Material for this exercise »

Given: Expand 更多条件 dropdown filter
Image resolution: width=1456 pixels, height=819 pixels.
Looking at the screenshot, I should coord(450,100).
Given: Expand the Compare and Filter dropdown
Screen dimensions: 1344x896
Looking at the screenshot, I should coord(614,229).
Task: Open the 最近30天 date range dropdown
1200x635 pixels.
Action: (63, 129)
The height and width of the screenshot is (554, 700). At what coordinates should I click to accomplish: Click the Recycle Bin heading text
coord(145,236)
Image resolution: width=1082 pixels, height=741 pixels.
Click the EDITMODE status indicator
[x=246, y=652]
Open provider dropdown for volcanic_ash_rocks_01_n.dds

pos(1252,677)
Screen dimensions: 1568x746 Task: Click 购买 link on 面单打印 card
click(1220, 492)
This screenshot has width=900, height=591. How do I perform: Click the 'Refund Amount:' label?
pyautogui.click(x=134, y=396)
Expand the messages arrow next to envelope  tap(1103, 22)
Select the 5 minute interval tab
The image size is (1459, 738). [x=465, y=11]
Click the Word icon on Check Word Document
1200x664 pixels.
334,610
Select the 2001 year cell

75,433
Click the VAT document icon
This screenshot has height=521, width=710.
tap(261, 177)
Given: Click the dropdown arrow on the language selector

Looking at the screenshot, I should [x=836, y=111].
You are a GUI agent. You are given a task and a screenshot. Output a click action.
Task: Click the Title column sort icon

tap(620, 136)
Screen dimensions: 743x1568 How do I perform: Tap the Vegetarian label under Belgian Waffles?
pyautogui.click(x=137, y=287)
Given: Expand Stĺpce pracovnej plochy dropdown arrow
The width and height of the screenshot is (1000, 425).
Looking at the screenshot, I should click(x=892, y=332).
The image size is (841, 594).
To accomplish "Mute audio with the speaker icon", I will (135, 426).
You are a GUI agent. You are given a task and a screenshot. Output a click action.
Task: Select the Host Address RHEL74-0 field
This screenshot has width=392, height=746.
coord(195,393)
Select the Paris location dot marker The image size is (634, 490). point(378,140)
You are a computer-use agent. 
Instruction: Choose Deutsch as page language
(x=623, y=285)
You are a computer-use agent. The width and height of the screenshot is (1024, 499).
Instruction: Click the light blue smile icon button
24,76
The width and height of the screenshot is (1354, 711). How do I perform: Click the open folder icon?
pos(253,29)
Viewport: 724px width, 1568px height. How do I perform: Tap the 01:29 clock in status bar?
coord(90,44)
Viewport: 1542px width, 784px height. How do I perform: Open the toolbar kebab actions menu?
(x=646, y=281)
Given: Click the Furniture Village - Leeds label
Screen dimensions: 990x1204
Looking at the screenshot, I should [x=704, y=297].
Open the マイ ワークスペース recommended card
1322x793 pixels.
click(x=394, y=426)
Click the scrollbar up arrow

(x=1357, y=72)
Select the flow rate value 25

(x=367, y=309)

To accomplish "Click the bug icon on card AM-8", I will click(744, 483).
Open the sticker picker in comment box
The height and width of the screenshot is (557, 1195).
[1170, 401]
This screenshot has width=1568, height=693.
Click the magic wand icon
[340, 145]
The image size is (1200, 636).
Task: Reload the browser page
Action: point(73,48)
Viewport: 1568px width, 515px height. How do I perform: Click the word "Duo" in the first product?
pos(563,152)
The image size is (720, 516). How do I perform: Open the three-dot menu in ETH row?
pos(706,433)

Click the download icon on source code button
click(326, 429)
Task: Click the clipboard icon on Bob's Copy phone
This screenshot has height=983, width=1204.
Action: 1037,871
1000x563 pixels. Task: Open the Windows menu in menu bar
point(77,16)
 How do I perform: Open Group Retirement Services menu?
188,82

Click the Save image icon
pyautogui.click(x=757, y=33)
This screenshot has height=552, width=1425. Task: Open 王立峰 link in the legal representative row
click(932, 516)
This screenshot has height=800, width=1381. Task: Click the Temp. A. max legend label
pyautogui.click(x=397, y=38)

Instructions for the task » Copy the records above exactly, from the first line through the line containing "Given: Expand Stĺpce", and include nothing else.

Result »
Given: Expand 更多条件 dropdown filter
Image resolution: width=1456 pixels, height=819 pixels.
Looking at the screenshot, I should coord(450,100).
Given: Expand the Compare and Filter dropdown
Screen dimensions: 1344x896
Looking at the screenshot, I should coord(614,229).
Task: Open the 最近30天 date range dropdown
1200x635 pixels.
Action: (63, 129)
The height and width of the screenshot is (554, 700). At what coordinates should I click to accomplish: Click the Recycle Bin heading text
coord(145,236)
Image resolution: width=1082 pixels, height=741 pixels.
Click the EDITMODE status indicator
[x=246, y=652]
Open provider dropdown for volcanic_ash_rocks_01_n.dds

pos(1252,677)
Screen dimensions: 1568x746 Task: Click 购买 link on 面单打印 card
click(1220, 492)
This screenshot has width=900, height=591. How do I perform: Click the 'Refund Amount:' label?
pyautogui.click(x=134, y=396)
Expand the messages arrow next to envelope  tap(1103, 22)
Select the 5 minute interval tab
The image size is (1459, 738). [x=465, y=11]
Click the Word icon on Check Word Document
1200x664 pixels.
334,610
Select the 2001 year cell

75,433
Click the VAT document icon
This screenshot has height=521, width=710.
tap(261, 177)
Given: Click the dropdown arrow on the language selector

Looking at the screenshot, I should [x=836, y=111].
You are a GUI agent. You are given a task and a screenshot. Output a click action.
Task: Click the Title column sort icon

tap(620, 136)
Screen dimensions: 743x1568 How do I perform: Tap the Vegetarian label under Belgian Waffles?
pyautogui.click(x=137, y=287)
Given: Expand Stĺpce pracovnej plochy dropdown arrow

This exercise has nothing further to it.